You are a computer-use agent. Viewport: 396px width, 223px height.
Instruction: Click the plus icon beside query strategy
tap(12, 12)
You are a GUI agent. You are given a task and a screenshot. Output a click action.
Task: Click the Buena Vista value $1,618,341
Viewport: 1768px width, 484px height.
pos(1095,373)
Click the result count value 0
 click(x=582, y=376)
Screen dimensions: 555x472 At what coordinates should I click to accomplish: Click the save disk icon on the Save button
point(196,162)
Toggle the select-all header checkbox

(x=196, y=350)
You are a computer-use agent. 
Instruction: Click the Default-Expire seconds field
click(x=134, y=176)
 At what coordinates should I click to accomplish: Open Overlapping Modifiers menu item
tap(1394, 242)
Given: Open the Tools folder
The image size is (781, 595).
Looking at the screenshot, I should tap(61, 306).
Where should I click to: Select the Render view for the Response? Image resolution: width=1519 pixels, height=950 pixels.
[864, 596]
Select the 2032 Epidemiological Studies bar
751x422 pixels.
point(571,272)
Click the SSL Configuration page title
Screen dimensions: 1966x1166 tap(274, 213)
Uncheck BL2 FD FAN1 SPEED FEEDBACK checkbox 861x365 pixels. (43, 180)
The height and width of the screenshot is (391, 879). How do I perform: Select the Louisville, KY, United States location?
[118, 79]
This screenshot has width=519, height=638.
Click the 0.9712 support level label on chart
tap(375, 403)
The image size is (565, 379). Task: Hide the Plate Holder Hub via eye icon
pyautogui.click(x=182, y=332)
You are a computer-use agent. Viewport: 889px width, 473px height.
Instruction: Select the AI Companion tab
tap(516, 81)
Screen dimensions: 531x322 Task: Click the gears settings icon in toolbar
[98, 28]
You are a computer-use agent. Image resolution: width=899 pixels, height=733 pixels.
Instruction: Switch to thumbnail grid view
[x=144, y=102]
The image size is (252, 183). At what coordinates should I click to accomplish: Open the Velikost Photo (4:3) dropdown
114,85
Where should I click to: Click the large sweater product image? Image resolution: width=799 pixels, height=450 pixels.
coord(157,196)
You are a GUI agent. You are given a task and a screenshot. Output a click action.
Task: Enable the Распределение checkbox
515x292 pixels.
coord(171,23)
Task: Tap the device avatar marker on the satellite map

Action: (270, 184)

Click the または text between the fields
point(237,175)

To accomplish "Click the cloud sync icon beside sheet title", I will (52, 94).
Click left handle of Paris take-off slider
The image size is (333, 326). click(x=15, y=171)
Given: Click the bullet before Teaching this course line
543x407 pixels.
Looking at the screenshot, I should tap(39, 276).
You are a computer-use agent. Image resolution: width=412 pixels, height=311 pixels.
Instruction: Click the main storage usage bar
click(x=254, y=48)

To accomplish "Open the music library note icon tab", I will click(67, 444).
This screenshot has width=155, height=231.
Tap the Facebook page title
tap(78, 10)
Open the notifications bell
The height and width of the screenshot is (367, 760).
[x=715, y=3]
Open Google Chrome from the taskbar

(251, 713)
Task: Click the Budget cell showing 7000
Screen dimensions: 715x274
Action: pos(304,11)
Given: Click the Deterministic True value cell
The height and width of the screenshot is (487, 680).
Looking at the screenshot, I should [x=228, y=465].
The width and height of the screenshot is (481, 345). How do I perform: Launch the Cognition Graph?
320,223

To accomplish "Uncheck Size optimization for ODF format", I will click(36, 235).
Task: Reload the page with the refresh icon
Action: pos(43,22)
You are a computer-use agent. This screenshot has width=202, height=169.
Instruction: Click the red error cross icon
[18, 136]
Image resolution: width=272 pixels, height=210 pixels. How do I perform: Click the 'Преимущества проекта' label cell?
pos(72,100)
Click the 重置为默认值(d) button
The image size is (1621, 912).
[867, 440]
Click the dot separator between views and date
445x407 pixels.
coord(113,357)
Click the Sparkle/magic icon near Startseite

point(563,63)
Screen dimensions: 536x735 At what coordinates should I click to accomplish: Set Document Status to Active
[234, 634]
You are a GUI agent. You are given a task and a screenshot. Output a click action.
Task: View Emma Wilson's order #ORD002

## Exercise details
Rewrite all the lines above as a Markdown table with the columns Row and Text. Number the rows in order, and skip blank lines.

## Task answer
| Row | Text |
|---|---|
| 1 | You are a computer-use agent. Viewport: 396px width, 223px height. |
| 2 | Instruction: Click the plus icon beside query strategy |
| 3 | tap(12, 12) |
| 4 | You are a GUI agent. You are given a task and a screenshot. Output a click action. |
| 5 | Task: Click the Buena Vista value $1,618,341 |
| 6 | Viewport: 1768px width, 484px height. |
| 7 | pos(1095,373) |
| 8 | Click the result count value 0 |
| 9 |  click(x=582, y=376) |
| 10 | Screen dimensions: 555x472 At what coordinates should I click to accomplish: Click the save disk icon on the Save button |
| 11 | point(196,162) |
| 12 | Toggle the select-all header checkbox |
| 13 | (x=196, y=350) |
| 14 | You are a computer-use agent.  |
| 15 | Instruction: Click the Default-Expire seconds field |
| 16 | click(x=134, y=176) |
| 17 |  At what coordinates should I click to accomplish: Open Overlapping Modifiers menu item |
| 18 | tap(1394, 242) |
| 19 | Given: Open the Tools folder |
| 20 | The image size is (781, 595). |
| 21 | Looking at the screenshot, I should tap(61, 306). |
| 22 | Where should I click to: Select the Render view for the Response? Image resolution: width=1519 pixels, height=950 pixels. |
| 23 | [864, 596] |
| 24 | Select the 2032 Epidemiological Studies bar |
| 25 | 751x422 pixels. |
| 26 | point(571,272) |
| 27 | Click the SSL Configuration page title |
| 28 | Screen dimensions: 1966x1166 tap(274, 213) |
| 29 | Uncheck BL2 FD FAN1 SPEED FEEDBACK checkbox 861x365 pixels. (43, 180) |
| 30 | The height and width of the screenshot is (391, 879). How do I perform: Select the Louisville, KY, United States location? |
| 31 | [118, 79] |
| 32 | This screenshot has width=519, height=638. |
| 33 | Click the 0.9712 support level label on chart |
| 34 | tap(375, 403) |
| 35 | The image size is (565, 379). Task: Hide the Plate Holder Hub via eye icon |
| 36 | pyautogui.click(x=182, y=332) |
| 37 | You are a computer-use agent. Viewport: 889px width, 473px height. |
| 38 | Instruction: Select the AI Companion tab |
| 39 | tap(516, 81) |
| 40 | Screen dimensions: 531x322 Task: Click the gears settings icon in toolbar |
| 41 | [98, 28] |
| 42 | You are a computer-use agent. Image resolution: width=899 pixels, height=733 pixels. |
| 43 | Instruction: Switch to thumbnail grid view |
| 44 | [x=144, y=102] |
| 45 | The image size is (252, 183). At what coordinates should I click to accomplish: Open the Velikost Photo (4:3) dropdown |
| 46 | 114,85 |
| 47 | Where should I click to: Click the large sweater product image? Image resolution: width=799 pixels, height=450 pixels. |
| 48 | coord(157,196) |
| 49 | You are a GUI agent. You are given a task and a screenshot. Output a click action. |
| 50 | Task: Enable the Распределение checkbox |
| 51 | 515x292 pixels. |
| 52 | coord(171,23) |
| 53 | Task: Tap the device avatar marker on the satellite map |
| 54 | Action: (270, 184) |
| 55 | Click the または text between the fields |
| 56 | point(237,175) |
| 57 | To accomplish "Click the cloud sync icon beside sheet title", I will (52, 94). |
| 58 | Click left handle of Paris take-off slider |
| 59 | The image size is (333, 326). click(x=15, y=171) |
| 60 | Given: Click the bullet before Teaching this course line |
| 61 | 543x407 pixels. |
| 62 | Looking at the screenshot, I should tap(39, 276). |
| 63 | You are a computer-use agent. Image resolution: width=412 pixels, height=311 pixels. |
| 64 | Instruction: Click the main storage usage bar |
| 65 | click(x=254, y=48) |
| 66 | To accomplish "Open the music library note icon tab", I will click(67, 444). |
| 67 | This screenshot has width=155, height=231. |
| 68 | Tap the Facebook page title |
| 69 | tap(78, 10) |
| 70 | Open the notifications bell |
| 71 | The height and width of the screenshot is (367, 760). |
| 72 | [x=715, y=3] |
| 73 | Open Google Chrome from the taskbar |
| 74 | (251, 713) |
| 75 | Task: Click the Budget cell showing 7000 |
| 76 | Screen dimensions: 715x274 |
| 77 | Action: pos(304,11) |
| 78 | Given: Click the Deterministic True value cell |
| 79 | The height and width of the screenshot is (487, 680). |
| 80 | Looking at the screenshot, I should [x=228, y=465]. |
| 81 | The width and height of the screenshot is (481, 345). How do I perform: Launch the Cognition Graph? |
| 82 | 320,223 |
| 83 | To accomplish "Uncheck Size optimization for ODF format", I will click(36, 235). |
| 84 | Task: Reload the page with the refresh icon |
| 85 | Action: pos(43,22) |
| 86 | You are a computer-use agent. This screenshot has width=202, height=169. |
| 87 | Instruction: Click the red error cross icon |
| 88 | [18, 136] |
| 89 | Image resolution: width=272 pixels, height=210 pixels. How do I perform: Click the 'Преимущества проекта' label cell? |
| 90 | pos(72,100) |
| 91 | Click the 重置为默认值(d) button |
| 92 | The image size is (1621, 912). |
| 93 | [867, 440] |
| 94 | Click the dot separator between views and date |
| 95 | 445x407 pixels. |
| 96 | coord(113,357) |
| 97 | Click the Sparkle/magic icon near Startseite |
| 98 | point(563,63) |
| 99 | Screen dimensions: 536x735 At what coordinates should I click to accomplish: Set Document Status to Active |
| 100 | [234, 634] |
| 101 | You are a GUI agent. You are given a task and a screenshot. Output a click action. |
| 102 | Task: View Emma Wilson's order #ORD002 |